Verification and debugging framework for AI agents.
Stop agents from acting on stale assumptions, making unsupported claims, or silently switching hypotheses mid-investigation. A workspace of TypeScript packages (understanding-gate, evidence ledger, claim gate, hypothesis tracker, runtime reality checker, debug playbook engine, readme-first resolver, domain router, grounding-wrapper, grounding-sdk, review-claim-gate, MCP server) that an agent harness wires into its session and tool-call lifecycle.
Most agent tooling helps a model talk about a problem.
agent-groundingmakes it prove what it has actually checked, what it has only assumed, and what it has ruled out, before the next destructive command runs.
Agents reach the stack two ways: a PreToolUse gate that blocks destructive commands until claims are grounded, and access surfaces (MCP, SDK, CLI) over a shared evidence ledger.
flowchart LR
subgraph clients["Agent harness / MCP clients"]
direction TB
cc["Claude Code"]
oc["OpenCode"]
hn["harness"]
end
subgraph gate["Pre-execution gate · PreToolUse"]
direction TB
ug["understanding-gate<br/>report approved before destructive tools"]
rrc["runtime-reality-checker<br/>blocks compose / systemctl / kill on drift"]
end
subgraph core["Verification core"]
direction TB
cg["claim-gate"]
ht["hypothesis-tracker"]
helpers["grounding-wrapper · domain-router<br/>readme-first-resolver<br/>debug-playbook-engine · review-claim-gate"]

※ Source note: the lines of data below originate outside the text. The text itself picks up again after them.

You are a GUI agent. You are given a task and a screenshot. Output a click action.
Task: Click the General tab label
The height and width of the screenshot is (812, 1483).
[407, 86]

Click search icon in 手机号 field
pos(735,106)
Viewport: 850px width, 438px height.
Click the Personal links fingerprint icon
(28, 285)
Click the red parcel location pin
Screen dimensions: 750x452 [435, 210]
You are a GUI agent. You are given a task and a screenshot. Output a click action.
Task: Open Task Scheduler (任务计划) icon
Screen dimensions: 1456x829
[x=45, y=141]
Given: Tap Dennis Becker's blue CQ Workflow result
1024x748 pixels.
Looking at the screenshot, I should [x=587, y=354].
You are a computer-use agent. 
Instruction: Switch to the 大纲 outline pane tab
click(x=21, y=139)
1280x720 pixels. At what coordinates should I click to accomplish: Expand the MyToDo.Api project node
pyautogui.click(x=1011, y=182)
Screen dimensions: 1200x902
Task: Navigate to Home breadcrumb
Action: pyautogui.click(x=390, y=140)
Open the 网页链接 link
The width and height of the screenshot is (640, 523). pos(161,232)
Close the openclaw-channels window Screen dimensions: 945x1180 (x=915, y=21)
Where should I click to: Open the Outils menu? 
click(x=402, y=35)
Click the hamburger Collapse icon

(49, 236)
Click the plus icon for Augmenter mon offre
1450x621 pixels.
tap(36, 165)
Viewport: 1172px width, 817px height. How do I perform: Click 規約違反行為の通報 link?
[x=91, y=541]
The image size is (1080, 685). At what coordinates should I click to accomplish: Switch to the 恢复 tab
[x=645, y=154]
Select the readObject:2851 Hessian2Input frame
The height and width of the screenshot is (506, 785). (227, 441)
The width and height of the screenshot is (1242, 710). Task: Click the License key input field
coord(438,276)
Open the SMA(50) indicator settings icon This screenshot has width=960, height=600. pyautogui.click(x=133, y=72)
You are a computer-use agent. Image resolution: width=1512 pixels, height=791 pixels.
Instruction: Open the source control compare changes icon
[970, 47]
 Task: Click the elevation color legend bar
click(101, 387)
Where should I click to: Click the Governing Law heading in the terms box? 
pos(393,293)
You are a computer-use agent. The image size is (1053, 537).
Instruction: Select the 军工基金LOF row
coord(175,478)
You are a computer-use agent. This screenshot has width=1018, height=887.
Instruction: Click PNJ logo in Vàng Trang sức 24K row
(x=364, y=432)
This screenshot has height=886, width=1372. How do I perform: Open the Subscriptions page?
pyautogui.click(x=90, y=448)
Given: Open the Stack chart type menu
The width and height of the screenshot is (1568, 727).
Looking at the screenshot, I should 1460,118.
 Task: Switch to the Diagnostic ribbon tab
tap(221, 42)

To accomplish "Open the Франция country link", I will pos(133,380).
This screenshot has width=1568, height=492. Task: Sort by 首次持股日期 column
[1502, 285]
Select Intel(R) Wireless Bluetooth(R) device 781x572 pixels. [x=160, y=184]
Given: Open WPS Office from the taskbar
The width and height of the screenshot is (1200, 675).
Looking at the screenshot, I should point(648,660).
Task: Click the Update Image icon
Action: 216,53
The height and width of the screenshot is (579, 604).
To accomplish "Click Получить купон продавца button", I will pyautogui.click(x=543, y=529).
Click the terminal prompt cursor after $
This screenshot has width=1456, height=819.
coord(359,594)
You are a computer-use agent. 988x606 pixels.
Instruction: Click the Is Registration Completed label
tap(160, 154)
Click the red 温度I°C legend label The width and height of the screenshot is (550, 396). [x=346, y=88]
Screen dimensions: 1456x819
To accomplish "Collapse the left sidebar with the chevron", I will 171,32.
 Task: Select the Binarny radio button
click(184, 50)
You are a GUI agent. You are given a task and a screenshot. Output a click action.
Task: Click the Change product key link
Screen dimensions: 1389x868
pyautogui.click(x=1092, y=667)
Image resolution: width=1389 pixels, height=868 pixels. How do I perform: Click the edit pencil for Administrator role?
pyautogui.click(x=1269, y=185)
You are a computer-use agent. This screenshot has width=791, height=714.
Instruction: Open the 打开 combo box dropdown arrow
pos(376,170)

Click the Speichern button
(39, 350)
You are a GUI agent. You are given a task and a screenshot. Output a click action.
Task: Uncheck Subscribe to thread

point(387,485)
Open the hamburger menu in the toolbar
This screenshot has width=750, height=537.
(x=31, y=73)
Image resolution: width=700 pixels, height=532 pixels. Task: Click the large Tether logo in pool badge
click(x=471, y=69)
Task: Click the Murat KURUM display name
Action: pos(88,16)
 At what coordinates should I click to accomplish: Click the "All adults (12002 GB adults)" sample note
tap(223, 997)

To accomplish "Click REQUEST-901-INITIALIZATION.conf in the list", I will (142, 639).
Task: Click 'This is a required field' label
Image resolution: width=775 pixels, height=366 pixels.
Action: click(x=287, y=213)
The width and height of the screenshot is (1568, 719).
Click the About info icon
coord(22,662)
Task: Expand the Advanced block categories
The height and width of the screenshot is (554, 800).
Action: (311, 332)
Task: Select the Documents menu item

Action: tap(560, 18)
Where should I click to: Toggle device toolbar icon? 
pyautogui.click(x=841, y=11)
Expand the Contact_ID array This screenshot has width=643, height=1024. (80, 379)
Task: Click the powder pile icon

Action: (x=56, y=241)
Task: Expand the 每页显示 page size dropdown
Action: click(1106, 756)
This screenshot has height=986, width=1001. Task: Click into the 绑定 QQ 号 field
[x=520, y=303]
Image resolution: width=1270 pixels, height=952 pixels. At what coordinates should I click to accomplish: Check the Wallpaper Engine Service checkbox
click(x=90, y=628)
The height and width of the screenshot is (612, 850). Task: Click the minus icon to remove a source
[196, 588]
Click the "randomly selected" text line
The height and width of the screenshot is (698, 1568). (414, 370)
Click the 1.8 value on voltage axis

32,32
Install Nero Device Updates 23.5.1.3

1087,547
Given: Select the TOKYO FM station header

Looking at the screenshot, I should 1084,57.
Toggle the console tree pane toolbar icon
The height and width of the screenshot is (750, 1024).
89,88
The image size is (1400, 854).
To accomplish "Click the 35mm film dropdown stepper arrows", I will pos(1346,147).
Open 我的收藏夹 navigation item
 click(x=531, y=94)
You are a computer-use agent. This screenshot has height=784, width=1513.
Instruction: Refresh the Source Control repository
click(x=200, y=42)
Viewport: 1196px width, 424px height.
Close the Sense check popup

el[("evidence-ledger<br/>~/.evidence-ledger/ledger.db")]
end
subgraph surfaces["Access surfaces"]
direction TB
mcp["grounding-mcp · JSON-RPC<br/>ledger_add · ledger_summary · claim_evaluate"]
sdk["grounding-sdk<br/>verify / track / validate"]
cli["evidence-ledger CLI"]
end
clients --> gate
clients --> surfaces
gate --> core
surfaces --> core
cg --> el
ht --> el
helpers --> el
git clone https://github.com/LanNguyenSi/agent-grounding && cd agent-grounding
npm install && npm run build
# Run the demo against a scratch session so it doesn't pollute the default ledger
LEDGER="node packages/evidence-ledger/dist/cli.js"
$LEDGER clear --session readme-demo # no-op on first run
$LEDGER fact "process is not running" \
--source "ps aux | grep clawd-monitor" \
--confidence high \
--session readme-demo
$LEDGER hypothesis "OOM killer terminated the process" \
--source "dmesg output" \
--confidence medium \
--session readme-demo
$LEDGER show --session readme-demoevidence-ledger is the headline package: every fact carries a source, every hypothesis lives separately from facts, rejected hypotheses stay visible, unknowns are acknowledged. The CLI is one of three surfaces; there's also a typed library API (@lannguyensi/evidence-ledger) and a JSON-RPC server (grounding-mcp) that any MCP client can call. Entries land in ~/.evidence-ledger/ledger.db; per-session isolation keeps demo data out of your real debugging sessions.
✓ Fact recorded:
✓ [#26] process is not running (ps aux | grep clawd-monitor) HIGH
? Hypothesis added:
? [#27] OOM killer terminated the process (dmesg output) MED
📋 Evidence Ledger — session: readme-demo
2 entries total
✓ FACTS (1)
✓ [#26] process is not running (ps aux | grep clawd-monitor) HIGH
? HYPOTHESES (1)
? [#27] OOM killer terminated the process (dmesg output) MED
(Entry IDs autoincrement globally across sessions, so your numbers will differ.)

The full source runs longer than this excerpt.